As basic regression analysis demonstrates, both employment and education deprivation scores are likely to be higher (more adverse) for more urban LA areas with higher population totals, higher population density and lower land area – but physically larger LA areas are more deprived, once population density has been controlled for. However, the picture is less clear when LSOA area data are subjected to similar analysis – with larger LSOA areas tending to be less deprived (and, in the case of employment deprivation, more so after controlling for population density). Additional regression analysis, performed after having introduced a couple of distinct procedures for splitting up LA areas into similarly populated subsets of their constituent LSOAs, yields somewhat mixed results. Overall, regression results are mildly dependent on area unit definitions, with some evidence of different outcomes from concentric and angular approaches, and also across our two deprivation measures. This constitutes at least limited evidence against our second and third null hypotheses. Meanwhile, our measures of spatial autocorrelation are broadly stable across both areal specification and the two deprivation domains.

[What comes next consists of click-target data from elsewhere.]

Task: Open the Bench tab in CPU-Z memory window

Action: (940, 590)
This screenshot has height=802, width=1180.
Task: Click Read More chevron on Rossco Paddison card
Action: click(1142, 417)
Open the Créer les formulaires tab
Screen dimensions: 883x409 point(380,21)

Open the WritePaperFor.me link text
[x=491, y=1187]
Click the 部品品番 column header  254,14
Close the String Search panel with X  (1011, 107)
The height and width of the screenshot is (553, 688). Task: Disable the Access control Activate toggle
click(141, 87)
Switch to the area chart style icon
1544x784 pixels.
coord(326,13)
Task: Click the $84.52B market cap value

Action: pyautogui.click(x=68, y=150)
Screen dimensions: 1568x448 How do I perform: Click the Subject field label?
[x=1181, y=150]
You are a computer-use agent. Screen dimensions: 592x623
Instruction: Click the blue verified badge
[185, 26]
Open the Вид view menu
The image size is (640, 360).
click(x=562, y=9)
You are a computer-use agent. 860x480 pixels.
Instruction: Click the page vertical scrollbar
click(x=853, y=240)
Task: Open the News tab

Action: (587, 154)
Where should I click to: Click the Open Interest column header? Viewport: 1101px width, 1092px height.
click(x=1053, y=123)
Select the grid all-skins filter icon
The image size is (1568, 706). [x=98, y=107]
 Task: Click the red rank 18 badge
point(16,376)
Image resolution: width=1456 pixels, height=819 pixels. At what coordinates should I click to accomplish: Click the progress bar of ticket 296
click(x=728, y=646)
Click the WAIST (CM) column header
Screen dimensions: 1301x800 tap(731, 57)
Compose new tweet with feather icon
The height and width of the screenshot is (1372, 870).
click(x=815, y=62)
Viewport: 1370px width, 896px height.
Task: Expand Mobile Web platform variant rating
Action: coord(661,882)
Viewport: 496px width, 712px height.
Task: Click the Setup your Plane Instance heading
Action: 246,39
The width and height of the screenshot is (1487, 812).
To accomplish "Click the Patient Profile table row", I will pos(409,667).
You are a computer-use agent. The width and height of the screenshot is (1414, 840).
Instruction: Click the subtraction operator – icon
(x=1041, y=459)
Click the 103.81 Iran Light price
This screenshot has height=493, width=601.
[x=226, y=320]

Future work should consider other data, concerning local economic performance, that are available at similar levels of spatial disaggregation. Such analysis could be augmented by comparisons with results generated for such functional areas as Travel To Work Areas (and also Primary Urban Areas, if the precise definitions of these becomes publicly accessible – see DCLG (2010), and also Smith et al. (2010) for some discussion). There is also scope for further investigation of the links between rankings on education deprivation and employment deprivation, as well as other deprivation domains, and various measures of local economic performance. Ideally, similar analysis should also be attempted for other countries, since there is no guarantee that identical findings will be obtained in every nation’s case: it is of interest to discover whether variations are systematic and, if so, in what ways. As indicated by He et al. (2018), the exploration of changes in deprivation over time would need to keep in mind the impact of changes in the definition of administrative boundaries – in our case, some LSOAs were redefined in the 2011 Census.